**Excerpt provided**:
+-------+

Question

If the pair of linear equation $$ {a}_{1}x+{b}_{1}y+{c}_{1}=0$$ and $$ {a}_{2}x+{b}_{2}y+{c}_{2}=0$$ has infinite number of solution, then find the relation among the coefficients.

Answer

**step1** Understanding the meaning of "infinite number of solutions"

We are given two mathematical sentences that describe straight lines: $$ a_1x + b_1y + c_1 = 0$$ and $$ a_2x + b_2y + c_2 = 0$$. When we talk about "infinite number of solutions" for these two lines, it means that every single point on the first line is also a point on the second line. This can only happen if the two lines are exactly the same line, meaning they lie perfectly on top of each other.

+-------+

**Problem to work on**: Extend the worked answer above about a pair of linear equations with infinitely many solutions, starting right after its last sentence.

**Data below**:
+-------+

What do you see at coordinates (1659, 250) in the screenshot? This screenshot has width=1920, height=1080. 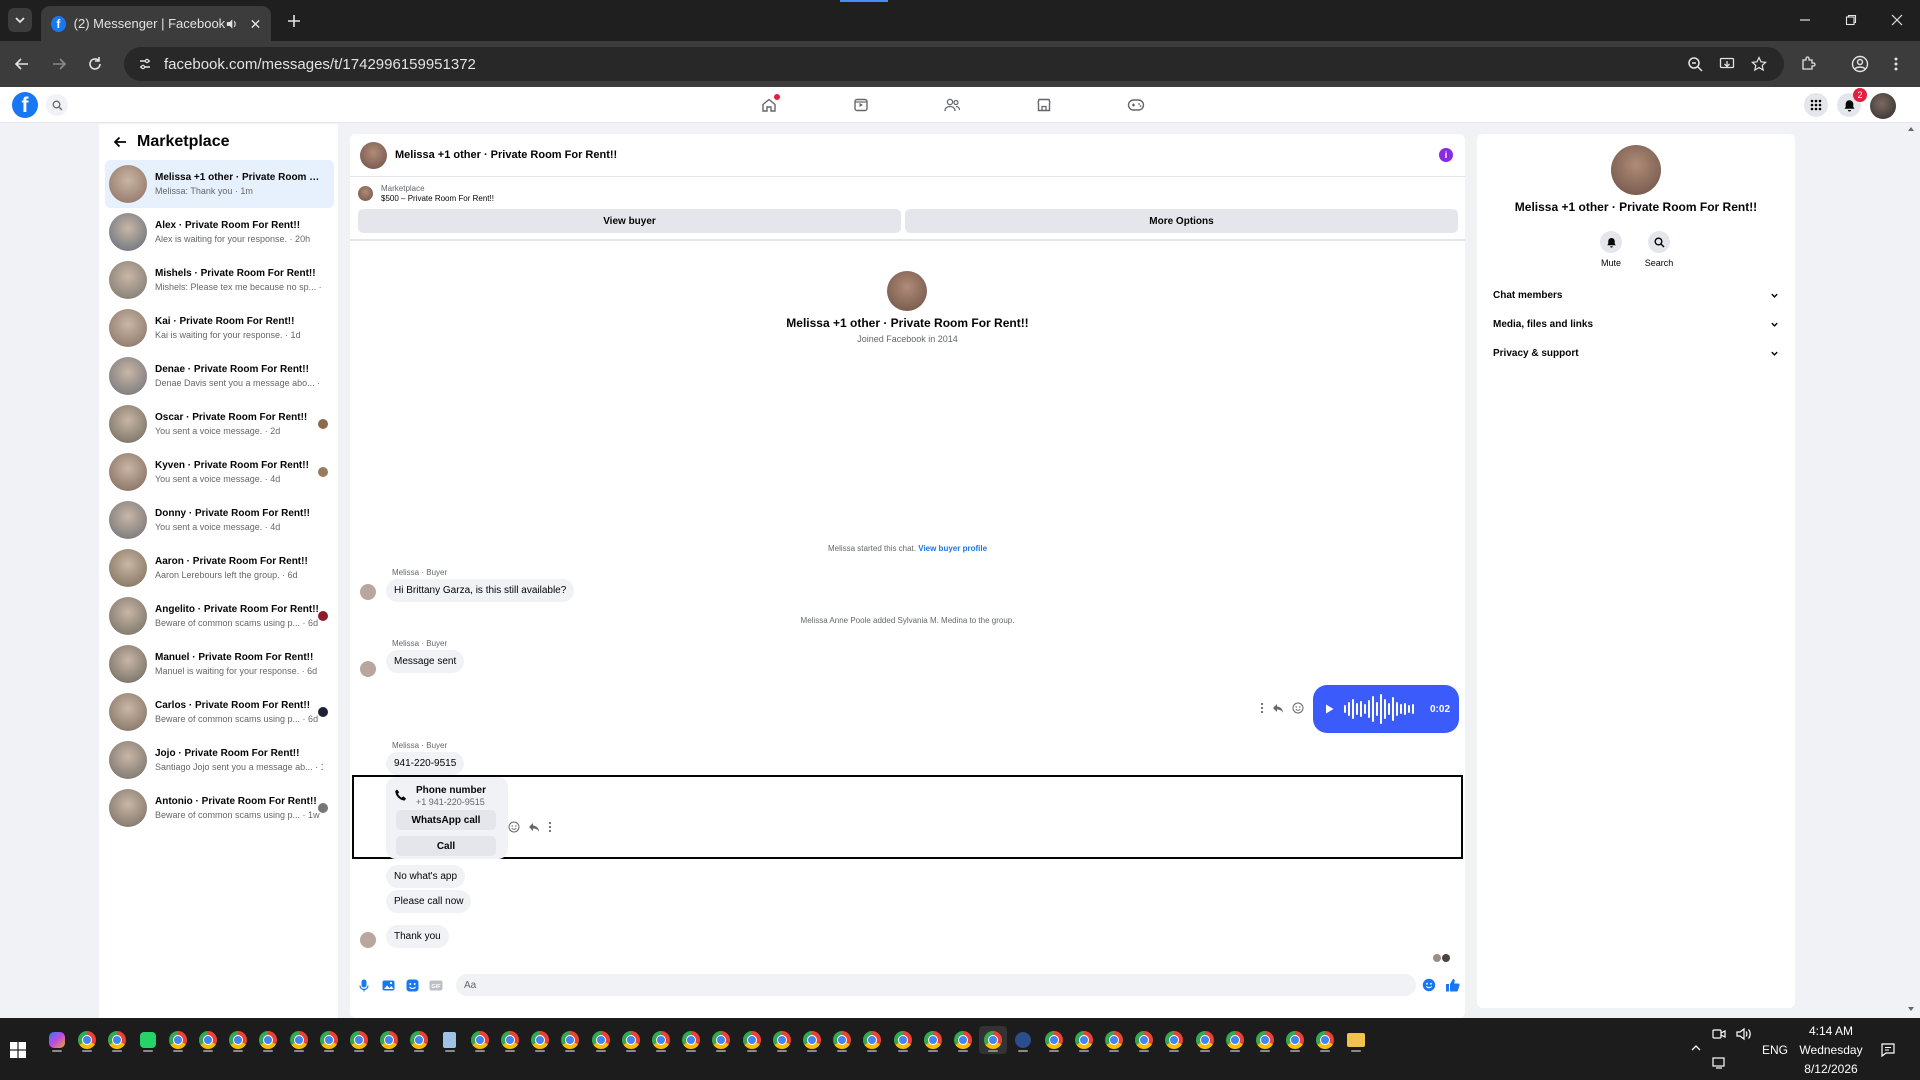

+-------+

**Answer to this exercise**:
**step2** Understanding how two lines can be the same

If two straight lines are exactly the same, it means that their mathematical sentences are just different ways of writing the same relationship. Think of it like this: if you have a recipe that calls for "1 cup of flour", and another recipe calls for "2 cups of flour for a double batch", they are describing the same fundamental recipe, just scaled up. In mathematics, if one line's equation is a "scaled" version of another line's equation, they represent the same line. This scaling means that each number in one equation is multiplied by the same non-zero factor to get the corresponding number in the other equation.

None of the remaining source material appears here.